## Assigned task
Word for word, please restate the line containing "This screenshot has height=1271, width=772." and all the lines that follow it to the end of the data.

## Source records
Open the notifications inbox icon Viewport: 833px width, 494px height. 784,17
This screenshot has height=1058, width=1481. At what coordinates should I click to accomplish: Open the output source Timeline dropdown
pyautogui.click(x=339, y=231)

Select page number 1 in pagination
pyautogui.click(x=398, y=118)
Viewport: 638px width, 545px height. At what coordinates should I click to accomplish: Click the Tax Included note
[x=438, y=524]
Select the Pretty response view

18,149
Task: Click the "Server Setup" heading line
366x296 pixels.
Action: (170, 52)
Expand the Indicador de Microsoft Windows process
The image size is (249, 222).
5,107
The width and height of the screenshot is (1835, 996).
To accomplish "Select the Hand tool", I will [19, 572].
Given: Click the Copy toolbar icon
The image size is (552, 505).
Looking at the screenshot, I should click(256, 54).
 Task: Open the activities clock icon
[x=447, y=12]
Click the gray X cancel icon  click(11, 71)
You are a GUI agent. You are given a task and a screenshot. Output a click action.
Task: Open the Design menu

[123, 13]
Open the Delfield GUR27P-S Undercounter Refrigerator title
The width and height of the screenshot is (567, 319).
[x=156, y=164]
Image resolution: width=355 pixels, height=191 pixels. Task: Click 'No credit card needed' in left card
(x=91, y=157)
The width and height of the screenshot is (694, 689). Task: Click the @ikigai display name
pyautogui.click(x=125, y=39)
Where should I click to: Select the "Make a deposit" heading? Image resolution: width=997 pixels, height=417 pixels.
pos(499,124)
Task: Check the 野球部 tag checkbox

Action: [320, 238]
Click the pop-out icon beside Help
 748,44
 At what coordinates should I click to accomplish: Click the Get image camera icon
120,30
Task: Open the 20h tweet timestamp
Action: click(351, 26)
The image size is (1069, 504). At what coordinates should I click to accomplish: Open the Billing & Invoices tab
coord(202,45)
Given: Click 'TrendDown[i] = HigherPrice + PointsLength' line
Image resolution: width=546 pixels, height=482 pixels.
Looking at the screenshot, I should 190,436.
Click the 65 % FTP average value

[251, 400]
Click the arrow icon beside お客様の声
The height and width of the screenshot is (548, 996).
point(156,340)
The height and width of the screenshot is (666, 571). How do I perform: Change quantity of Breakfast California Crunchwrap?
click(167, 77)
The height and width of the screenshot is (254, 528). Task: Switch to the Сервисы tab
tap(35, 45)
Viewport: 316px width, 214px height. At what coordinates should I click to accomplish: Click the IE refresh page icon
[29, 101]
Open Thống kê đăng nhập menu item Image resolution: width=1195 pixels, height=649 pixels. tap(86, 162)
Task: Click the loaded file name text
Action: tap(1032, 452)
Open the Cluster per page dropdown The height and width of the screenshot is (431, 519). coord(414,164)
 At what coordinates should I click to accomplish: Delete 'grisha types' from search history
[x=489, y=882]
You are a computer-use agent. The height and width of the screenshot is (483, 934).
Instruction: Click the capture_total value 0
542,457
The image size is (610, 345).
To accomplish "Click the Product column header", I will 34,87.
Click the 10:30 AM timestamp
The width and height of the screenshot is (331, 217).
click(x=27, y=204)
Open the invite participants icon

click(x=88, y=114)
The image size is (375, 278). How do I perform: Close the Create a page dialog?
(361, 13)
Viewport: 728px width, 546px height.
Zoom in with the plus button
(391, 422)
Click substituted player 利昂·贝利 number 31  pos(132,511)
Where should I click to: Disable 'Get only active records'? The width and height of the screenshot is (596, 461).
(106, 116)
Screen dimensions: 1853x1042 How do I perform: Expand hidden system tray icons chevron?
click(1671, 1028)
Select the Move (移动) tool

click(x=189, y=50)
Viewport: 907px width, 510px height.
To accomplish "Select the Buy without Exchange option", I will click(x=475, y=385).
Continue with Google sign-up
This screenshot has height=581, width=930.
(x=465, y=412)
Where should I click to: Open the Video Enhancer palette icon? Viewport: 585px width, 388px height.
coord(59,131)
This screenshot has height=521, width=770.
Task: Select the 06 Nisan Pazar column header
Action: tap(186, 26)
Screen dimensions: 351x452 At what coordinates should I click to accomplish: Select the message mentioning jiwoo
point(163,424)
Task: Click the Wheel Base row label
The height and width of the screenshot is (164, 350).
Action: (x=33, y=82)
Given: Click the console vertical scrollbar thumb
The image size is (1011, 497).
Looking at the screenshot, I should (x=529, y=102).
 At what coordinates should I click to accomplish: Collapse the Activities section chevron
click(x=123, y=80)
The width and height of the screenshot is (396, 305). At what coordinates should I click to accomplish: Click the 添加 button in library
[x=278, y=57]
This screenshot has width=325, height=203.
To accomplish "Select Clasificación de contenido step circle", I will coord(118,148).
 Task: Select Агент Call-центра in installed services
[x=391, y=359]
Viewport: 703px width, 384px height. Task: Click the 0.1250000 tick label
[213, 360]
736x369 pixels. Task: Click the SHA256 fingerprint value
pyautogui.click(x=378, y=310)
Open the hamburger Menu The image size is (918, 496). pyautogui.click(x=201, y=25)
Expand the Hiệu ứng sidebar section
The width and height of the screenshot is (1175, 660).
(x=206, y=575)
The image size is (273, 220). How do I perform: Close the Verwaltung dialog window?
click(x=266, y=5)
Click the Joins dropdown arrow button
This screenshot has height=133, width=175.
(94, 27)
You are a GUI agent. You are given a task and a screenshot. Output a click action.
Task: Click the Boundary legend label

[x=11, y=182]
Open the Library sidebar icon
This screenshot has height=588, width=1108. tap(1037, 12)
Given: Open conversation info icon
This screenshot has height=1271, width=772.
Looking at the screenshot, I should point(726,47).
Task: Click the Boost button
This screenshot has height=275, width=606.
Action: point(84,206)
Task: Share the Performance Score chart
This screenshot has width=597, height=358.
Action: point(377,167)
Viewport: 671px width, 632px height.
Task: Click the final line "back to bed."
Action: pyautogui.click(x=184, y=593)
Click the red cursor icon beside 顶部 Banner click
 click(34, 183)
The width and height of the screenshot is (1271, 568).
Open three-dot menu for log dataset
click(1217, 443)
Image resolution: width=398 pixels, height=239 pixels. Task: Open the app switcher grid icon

## Solution
This screenshot has height=1271, width=772.
Looking at the screenshot, I should point(726,47).
Task: Click the Boost button
This screenshot has height=275, width=606.
Action: point(84,206)
Task: Share the Performance Score chart
This screenshot has width=597, height=358.
Action: point(377,167)
Viewport: 671px width, 632px height.
Task: Click the final line "back to bed."
Action: pyautogui.click(x=184, y=593)
Click the red cursor icon beside 顶部 Banner click
 click(34, 183)
The width and height of the screenshot is (1271, 568).
Open three-dot menu for log dataset
click(1217, 443)
Image resolution: width=398 pixels, height=239 pixels. Task: Open the app switcher grid icon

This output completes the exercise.